_Exercise directions:_
Pull out each line of the listing below that contains the word "settings", copying every such line in full.

_Records for the exercise:_

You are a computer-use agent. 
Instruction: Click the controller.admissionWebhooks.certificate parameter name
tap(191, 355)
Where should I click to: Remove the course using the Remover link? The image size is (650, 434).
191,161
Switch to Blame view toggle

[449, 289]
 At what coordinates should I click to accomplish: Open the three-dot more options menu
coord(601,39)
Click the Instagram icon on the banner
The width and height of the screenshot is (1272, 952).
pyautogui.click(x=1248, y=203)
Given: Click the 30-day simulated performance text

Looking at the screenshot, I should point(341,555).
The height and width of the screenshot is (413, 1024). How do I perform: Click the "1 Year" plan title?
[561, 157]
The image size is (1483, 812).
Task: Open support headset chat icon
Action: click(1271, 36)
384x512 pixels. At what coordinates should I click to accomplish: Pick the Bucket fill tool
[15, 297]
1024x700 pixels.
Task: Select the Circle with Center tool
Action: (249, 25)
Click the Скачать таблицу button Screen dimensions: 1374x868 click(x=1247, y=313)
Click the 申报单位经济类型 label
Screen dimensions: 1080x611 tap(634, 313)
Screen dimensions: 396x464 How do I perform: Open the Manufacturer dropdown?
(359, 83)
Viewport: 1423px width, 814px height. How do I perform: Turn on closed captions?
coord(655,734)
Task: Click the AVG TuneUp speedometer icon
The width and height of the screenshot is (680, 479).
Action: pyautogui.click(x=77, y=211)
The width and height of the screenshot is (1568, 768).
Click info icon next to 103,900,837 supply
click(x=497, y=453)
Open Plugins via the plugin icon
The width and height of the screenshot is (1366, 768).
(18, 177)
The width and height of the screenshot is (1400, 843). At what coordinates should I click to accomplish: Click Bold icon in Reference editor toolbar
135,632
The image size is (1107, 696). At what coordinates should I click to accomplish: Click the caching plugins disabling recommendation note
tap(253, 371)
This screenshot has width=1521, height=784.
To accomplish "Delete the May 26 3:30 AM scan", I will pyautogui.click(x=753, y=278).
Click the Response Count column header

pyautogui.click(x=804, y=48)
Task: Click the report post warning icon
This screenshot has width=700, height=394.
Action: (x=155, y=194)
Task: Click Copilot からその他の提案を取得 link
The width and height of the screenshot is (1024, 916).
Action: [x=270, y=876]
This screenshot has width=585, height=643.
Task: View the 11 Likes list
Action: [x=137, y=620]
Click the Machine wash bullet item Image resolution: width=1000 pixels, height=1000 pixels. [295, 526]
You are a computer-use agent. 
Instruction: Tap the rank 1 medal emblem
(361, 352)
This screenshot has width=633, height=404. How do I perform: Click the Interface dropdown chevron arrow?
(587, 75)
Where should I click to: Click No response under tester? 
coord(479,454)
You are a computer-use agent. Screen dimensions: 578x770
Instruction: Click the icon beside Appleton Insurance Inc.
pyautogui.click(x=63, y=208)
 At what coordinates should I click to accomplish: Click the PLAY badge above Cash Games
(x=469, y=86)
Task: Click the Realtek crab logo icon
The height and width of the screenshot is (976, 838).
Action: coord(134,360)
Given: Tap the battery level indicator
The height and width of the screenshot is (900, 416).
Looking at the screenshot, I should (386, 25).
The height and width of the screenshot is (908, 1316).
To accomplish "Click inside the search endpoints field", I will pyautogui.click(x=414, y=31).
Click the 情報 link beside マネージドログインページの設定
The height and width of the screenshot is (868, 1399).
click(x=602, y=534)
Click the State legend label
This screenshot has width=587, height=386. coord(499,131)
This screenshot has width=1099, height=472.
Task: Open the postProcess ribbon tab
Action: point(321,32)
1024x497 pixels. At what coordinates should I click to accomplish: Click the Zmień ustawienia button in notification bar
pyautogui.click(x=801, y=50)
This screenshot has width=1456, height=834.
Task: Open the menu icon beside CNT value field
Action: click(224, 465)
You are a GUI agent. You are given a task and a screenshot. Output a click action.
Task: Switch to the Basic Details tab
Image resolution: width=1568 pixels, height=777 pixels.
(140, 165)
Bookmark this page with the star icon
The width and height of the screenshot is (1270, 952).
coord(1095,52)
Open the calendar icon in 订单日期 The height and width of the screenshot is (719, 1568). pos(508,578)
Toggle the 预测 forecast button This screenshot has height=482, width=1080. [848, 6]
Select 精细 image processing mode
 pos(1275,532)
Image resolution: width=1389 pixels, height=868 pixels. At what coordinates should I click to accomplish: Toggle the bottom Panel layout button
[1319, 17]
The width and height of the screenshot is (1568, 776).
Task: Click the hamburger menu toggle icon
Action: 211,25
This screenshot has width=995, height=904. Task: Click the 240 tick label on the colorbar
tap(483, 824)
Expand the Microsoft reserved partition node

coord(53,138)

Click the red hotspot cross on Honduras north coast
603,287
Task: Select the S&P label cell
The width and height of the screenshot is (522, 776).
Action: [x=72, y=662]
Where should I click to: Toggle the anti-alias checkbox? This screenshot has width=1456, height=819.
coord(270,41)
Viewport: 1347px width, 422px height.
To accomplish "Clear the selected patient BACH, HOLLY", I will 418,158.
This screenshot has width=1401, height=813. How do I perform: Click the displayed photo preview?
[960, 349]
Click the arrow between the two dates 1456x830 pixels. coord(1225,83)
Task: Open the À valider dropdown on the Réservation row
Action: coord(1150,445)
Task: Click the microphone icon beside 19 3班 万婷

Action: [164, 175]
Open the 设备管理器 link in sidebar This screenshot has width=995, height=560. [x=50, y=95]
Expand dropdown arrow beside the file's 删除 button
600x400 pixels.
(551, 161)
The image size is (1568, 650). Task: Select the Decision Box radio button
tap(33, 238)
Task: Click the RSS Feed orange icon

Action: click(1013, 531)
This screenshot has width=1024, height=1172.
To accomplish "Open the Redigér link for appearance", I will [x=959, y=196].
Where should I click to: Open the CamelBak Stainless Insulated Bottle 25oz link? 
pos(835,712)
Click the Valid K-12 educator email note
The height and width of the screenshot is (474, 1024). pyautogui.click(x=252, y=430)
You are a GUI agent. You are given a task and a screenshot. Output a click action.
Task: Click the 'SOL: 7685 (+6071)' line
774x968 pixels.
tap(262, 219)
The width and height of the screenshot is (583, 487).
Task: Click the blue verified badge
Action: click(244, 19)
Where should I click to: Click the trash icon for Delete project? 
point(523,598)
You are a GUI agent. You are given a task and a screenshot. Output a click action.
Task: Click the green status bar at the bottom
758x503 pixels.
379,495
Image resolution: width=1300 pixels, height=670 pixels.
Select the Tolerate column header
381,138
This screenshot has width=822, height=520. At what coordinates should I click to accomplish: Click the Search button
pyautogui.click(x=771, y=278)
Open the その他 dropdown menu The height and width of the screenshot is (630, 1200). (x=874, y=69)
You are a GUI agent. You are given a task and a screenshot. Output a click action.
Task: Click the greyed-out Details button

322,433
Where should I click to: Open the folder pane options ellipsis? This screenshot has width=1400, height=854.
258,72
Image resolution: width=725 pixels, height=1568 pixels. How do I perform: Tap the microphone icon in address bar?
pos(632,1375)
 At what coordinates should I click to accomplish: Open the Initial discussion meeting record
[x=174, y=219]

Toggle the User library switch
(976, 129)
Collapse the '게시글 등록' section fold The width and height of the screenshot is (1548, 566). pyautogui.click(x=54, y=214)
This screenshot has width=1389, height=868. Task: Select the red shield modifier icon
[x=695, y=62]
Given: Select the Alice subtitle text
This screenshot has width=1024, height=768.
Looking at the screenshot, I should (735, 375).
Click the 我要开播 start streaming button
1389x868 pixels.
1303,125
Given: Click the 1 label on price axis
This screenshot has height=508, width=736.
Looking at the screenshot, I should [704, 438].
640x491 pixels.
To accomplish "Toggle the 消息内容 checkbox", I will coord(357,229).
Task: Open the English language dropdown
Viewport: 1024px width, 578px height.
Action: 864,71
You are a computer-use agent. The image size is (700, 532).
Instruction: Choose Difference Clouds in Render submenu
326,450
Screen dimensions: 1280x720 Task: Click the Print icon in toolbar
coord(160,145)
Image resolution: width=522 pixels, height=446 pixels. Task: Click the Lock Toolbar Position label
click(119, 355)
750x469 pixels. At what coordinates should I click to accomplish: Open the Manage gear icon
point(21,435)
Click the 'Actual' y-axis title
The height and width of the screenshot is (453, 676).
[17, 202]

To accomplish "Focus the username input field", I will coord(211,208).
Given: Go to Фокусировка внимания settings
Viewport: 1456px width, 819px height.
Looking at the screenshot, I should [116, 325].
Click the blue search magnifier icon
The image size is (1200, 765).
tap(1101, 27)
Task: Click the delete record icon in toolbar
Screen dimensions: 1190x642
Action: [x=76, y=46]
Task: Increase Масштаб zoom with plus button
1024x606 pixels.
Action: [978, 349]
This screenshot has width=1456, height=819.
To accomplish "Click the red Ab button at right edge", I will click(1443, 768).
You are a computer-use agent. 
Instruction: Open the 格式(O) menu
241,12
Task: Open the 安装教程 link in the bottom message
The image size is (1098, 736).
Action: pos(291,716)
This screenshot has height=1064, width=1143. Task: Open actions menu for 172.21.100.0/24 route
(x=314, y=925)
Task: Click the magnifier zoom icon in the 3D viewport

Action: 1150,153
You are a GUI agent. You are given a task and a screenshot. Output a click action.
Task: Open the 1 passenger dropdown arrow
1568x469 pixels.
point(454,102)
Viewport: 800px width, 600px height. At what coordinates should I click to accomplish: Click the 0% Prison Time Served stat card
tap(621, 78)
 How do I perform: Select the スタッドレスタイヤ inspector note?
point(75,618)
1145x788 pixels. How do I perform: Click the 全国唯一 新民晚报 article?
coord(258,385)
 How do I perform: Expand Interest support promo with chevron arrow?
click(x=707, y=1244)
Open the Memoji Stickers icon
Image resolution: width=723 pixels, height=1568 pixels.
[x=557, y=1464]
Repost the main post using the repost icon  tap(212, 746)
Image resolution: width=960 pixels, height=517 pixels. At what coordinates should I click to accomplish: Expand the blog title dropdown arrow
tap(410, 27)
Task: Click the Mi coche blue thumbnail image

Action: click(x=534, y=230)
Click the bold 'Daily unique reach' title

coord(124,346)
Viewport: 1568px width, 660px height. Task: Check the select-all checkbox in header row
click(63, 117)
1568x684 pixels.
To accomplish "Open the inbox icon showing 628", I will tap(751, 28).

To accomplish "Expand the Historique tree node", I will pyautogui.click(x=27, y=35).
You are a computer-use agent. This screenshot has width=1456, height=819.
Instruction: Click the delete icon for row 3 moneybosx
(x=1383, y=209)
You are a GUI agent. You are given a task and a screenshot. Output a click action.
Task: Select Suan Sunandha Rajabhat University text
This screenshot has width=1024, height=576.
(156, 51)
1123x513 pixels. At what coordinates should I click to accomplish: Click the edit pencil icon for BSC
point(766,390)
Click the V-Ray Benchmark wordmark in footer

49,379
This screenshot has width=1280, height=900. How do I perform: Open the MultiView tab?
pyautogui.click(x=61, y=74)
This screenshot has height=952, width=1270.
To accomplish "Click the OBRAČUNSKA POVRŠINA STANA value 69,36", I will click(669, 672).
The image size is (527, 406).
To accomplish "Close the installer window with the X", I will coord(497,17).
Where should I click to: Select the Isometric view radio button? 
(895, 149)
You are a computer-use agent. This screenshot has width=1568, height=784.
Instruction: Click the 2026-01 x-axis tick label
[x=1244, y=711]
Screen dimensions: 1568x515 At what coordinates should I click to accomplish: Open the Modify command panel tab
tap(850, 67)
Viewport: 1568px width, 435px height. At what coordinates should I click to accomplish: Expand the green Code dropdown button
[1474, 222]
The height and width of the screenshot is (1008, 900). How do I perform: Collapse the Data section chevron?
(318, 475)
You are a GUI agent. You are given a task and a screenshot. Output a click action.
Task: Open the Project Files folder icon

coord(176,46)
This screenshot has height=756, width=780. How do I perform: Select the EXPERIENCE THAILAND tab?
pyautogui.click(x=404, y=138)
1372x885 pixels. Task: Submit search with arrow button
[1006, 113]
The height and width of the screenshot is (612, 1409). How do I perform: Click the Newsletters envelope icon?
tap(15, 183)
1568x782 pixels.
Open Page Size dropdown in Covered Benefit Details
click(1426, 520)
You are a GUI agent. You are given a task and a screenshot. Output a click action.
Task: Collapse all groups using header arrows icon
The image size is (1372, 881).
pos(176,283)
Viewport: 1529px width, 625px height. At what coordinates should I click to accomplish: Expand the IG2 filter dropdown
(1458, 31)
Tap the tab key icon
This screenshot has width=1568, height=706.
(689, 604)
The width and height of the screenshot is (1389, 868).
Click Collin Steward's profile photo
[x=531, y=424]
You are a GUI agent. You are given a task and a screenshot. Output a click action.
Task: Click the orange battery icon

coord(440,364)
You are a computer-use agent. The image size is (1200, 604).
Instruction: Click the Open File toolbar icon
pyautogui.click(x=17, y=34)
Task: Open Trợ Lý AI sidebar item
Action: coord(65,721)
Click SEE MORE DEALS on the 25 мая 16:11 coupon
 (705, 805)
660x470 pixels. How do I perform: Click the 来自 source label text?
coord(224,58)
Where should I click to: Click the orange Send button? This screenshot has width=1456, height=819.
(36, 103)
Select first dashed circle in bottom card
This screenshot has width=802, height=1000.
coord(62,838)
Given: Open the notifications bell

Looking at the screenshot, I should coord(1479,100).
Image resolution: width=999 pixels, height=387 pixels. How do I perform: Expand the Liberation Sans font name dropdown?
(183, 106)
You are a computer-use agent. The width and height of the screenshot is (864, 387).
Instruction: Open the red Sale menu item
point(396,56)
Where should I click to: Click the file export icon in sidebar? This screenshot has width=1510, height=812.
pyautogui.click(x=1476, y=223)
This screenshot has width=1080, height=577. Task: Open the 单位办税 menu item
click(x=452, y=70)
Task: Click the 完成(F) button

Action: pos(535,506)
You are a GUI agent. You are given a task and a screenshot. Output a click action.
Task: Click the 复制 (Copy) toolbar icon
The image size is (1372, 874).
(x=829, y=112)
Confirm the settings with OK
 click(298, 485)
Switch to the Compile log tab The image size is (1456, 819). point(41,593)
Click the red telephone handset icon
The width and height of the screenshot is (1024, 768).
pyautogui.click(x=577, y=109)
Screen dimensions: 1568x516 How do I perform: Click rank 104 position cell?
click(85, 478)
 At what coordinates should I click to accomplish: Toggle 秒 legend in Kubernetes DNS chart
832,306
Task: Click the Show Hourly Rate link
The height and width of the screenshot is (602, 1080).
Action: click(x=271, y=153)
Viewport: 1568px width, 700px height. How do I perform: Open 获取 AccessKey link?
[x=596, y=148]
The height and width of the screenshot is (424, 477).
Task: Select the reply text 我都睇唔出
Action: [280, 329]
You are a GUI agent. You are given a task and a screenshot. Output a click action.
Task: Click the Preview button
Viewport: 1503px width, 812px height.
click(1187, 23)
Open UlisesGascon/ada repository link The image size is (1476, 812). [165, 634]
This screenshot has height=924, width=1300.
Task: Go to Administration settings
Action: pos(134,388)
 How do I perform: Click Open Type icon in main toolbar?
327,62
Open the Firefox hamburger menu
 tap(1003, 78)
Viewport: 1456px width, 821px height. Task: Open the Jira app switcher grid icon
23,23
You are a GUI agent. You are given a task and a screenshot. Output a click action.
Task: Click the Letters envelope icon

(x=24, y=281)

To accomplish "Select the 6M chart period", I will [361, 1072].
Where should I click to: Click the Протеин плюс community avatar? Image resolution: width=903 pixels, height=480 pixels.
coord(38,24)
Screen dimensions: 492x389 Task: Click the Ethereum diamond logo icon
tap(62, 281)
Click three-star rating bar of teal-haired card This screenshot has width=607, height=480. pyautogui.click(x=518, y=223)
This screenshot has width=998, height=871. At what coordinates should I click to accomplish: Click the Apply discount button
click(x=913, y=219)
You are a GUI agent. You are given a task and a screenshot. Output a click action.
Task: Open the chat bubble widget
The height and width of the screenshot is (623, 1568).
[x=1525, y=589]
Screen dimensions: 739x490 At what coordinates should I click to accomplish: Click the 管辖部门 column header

_The completed task:_
Given: Go to Фокусировка внимания settings
Confirm the settings with OK
Task: Go to Administration settings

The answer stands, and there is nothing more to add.